Exercise goal | Find the line holding "Select the green buy arrow marker" in the entries below. Give it again exactly, along with every line after it up to and including the line holding "Enable the Shadows".

Saved entries:
=== Begin Enclosure ===

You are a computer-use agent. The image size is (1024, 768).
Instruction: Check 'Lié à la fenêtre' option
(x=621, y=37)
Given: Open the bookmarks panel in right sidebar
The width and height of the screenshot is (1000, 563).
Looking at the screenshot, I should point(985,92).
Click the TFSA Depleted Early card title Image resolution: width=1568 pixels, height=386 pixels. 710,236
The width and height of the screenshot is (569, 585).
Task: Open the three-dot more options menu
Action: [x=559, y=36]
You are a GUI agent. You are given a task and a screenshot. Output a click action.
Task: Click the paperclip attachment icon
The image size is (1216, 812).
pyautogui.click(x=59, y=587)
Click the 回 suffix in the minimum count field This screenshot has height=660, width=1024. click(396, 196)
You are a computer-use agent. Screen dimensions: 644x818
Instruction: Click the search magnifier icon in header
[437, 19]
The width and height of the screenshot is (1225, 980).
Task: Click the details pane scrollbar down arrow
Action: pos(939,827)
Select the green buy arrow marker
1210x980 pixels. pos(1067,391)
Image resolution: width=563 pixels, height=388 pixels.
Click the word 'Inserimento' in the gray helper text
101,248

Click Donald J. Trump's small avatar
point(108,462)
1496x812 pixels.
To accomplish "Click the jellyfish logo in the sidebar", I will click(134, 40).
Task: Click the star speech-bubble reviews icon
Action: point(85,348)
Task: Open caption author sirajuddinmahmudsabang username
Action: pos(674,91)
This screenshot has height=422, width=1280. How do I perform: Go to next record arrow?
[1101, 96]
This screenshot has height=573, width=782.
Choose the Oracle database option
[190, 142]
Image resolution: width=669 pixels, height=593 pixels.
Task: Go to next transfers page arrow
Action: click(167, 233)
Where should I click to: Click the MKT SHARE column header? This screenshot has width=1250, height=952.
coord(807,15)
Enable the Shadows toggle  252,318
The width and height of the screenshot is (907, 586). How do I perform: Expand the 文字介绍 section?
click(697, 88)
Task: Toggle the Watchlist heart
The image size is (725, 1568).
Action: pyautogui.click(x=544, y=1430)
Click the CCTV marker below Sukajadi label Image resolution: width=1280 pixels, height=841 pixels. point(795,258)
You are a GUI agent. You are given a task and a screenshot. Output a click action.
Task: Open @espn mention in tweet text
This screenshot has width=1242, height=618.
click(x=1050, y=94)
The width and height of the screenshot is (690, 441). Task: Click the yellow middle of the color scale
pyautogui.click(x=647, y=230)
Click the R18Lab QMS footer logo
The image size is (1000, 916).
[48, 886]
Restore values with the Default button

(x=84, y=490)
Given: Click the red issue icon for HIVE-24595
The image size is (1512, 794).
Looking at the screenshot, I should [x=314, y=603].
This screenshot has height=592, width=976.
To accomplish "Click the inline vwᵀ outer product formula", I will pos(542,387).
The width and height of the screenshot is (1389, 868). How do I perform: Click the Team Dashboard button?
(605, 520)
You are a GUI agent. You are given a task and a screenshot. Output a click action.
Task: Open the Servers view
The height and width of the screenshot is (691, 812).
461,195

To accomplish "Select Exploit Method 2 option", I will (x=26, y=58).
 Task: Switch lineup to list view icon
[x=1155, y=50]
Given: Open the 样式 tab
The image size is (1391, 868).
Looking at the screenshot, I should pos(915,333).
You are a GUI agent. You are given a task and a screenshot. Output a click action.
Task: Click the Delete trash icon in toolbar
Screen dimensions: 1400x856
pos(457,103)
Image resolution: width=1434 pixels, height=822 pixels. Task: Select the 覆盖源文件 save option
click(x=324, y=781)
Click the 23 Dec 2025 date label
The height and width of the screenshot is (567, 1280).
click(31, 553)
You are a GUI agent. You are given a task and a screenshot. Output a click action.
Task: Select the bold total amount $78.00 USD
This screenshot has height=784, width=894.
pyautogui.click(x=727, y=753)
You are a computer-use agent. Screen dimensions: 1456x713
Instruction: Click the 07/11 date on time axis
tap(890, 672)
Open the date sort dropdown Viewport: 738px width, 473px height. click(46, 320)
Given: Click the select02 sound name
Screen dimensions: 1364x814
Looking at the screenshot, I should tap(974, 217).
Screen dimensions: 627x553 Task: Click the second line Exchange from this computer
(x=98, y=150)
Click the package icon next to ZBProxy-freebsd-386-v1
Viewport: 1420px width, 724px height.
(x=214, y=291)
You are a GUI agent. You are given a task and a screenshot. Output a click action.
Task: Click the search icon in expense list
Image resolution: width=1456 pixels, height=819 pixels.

=== End Enclosure ===

Your solution |
Select the green buy arrow marker
1210x980 pixels. pos(1067,391)
Image resolution: width=563 pixels, height=388 pixels.
Click the word 'Inserimento' in the gray helper text
101,248

Click Donald J. Trump's small avatar
point(108,462)
1496x812 pixels.
To accomplish "Click the jellyfish logo in the sidebar", I will click(134, 40).
Task: Click the star speech-bubble reviews icon
Action: point(85,348)
Task: Open caption author sirajuddinmahmudsabang username
Action: pos(674,91)
This screenshot has height=422, width=1280. How do I perform: Go to next record arrow?
[1101, 96]
This screenshot has height=573, width=782.
Choose the Oracle database option
[190, 142]
Image resolution: width=669 pixels, height=593 pixels.
Task: Go to next transfers page arrow
Action: click(167, 233)
Where should I click to: Click the MKT SHARE column header? This screenshot has width=1250, height=952.
coord(807,15)
Enable the Shadows toggle  252,318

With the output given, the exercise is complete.